My shameful cocktail secret hails from the longest running cocktailbar in Copenhagen outside of hotel bars. All you need to know to see the interior in your minds eye is the bar’s name: MexiBar.
Normally I would never admit, that I have partaken and even enjoyed a drink from the Dark Ages of Mixology, but Whitney of Tipicular Fixin’s leaves me with no choice with her MxMo theme: Drink of Shame:
So, you’re a certified, mixologist, craft-tender, bar chef, or fine spirit enthusiast…now. But, there was a time when you only ordered Long Island Iced Tea. Or, maybe you always made the Jello shots for your frat? Perhaps you’re the reason that your local had an Island Oasis machine for so long? Rye & Ginger? Vodka Seven? Someone was ordering these things. Your street cred would be ruined if you ordered or (gasp) served one now, but don’t you miss it, just a little? Wouldn’t you love to have one more Jolly Rancher? A chance to drink a mudslide without shame? We all made questionable drink choices in our past, the popular drinks from 1970 to the year 2000 were a cheap, sugary mess. Now is the time to resurrect your favourite drink from the time before modern Mixology. Give a new life to the drink… maybe you need to use fresh ingredients, or you can try elevating the spirits. Make everything from scratch or remove an offending ingredient. Do whatever you can to bring back and legitimize a drink you used to love.So let me introduce you to MexiBar: It opened sometime in the early 1990’s, it’s still running and must be be very close to it’s 25th anniversary.

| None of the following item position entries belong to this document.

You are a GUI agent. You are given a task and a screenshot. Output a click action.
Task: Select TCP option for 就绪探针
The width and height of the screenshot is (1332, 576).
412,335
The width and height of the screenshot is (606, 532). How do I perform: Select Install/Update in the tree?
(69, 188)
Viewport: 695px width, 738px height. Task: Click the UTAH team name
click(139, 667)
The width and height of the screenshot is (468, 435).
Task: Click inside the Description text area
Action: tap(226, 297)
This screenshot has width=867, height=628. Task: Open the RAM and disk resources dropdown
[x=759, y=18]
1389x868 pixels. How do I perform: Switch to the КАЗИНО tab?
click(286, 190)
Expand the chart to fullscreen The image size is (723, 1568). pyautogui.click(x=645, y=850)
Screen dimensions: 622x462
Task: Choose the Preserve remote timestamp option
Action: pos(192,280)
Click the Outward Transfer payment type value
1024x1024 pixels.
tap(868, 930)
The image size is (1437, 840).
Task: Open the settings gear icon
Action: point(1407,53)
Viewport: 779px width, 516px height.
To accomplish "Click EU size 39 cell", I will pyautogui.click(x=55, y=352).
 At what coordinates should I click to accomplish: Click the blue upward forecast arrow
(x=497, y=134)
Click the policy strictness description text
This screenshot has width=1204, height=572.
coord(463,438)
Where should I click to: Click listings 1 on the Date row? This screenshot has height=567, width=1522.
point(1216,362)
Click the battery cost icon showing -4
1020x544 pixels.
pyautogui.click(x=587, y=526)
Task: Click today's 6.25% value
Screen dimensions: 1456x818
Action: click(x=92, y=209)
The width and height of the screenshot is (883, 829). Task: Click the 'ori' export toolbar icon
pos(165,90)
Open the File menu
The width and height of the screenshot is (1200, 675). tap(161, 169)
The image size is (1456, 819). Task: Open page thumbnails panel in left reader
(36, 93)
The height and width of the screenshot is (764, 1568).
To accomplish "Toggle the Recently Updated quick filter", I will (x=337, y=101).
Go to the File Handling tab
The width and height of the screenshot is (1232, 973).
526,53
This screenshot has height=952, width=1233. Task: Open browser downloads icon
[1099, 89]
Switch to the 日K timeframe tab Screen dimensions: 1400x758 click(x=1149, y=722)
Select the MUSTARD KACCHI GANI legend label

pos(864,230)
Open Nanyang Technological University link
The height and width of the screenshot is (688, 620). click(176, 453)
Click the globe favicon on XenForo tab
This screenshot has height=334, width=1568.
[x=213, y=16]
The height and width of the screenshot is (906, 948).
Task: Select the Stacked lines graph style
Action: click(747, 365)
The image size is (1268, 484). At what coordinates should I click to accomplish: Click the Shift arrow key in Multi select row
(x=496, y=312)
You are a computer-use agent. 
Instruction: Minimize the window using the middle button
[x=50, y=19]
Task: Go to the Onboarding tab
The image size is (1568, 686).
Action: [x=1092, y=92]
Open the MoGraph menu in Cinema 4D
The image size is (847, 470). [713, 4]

The bar serves a few old classics made with great speed but no real love and many, many drinks of the 80’s variety with lot’s of vodka, cream, garishly coloured “fruit” juice and the garnish is often umbrellas and hanging monkeys.
For a few years that was the choice you had in Copenhagen if you didn’t want to go to a hotel bar to get a cocktail.
So we chose Mexibar. And regardless of how often I tried to make “good” choice when ordering at some point during the evening I started to drink Pink Cadillacs.
According to the bar menu it’s a mix of gin, vodka, Malibu, cream, grenadine, pineapple and orange juice topped off with bitter lemon.
So that’s what I had to work with.
Since I refuse to buy Malibu on the grounds of being a snob I left a good amount of fresh coconut squares steep in Plantation 3 Star white rum for 10 days.
I also decided to get a little more taste into the drink by using a good, clean dill aquavit instead of vodka. Homemade Grenadine, check, a decent bitter lemon, check, and of cause fresh juice. And to add to my overwhelming snobbery: Organic Cream.
Time to mix:
- 3 cl gin - I used Tanqueray
- 3 cl dill aquavit - I used D Argentum from Den Ny Spritfabrik - you could use vodka instead
- 1,5 cl coconut rum - if using Malibu I would say up the amount of gin to 4,5 cl
- 3 cl fresh pineapple juice
- 3 cl fresh orange juice
- 2 cl grenadine - I bring fresh pomegranate juice to a boil with half the amount of sugar, strain and cool it.
- 3 cl heavy cream
- 5-6 cl of bitter lemon
Garnish with orange slice and pineapple tops and every piece of 80’s drinks paraphernalia you can lay your hands on.
The taste? Sweet like candy although the bitter lemon saves it from being undrinkable to my superior and evolved taste buds. But dang we had fun at MexiBar.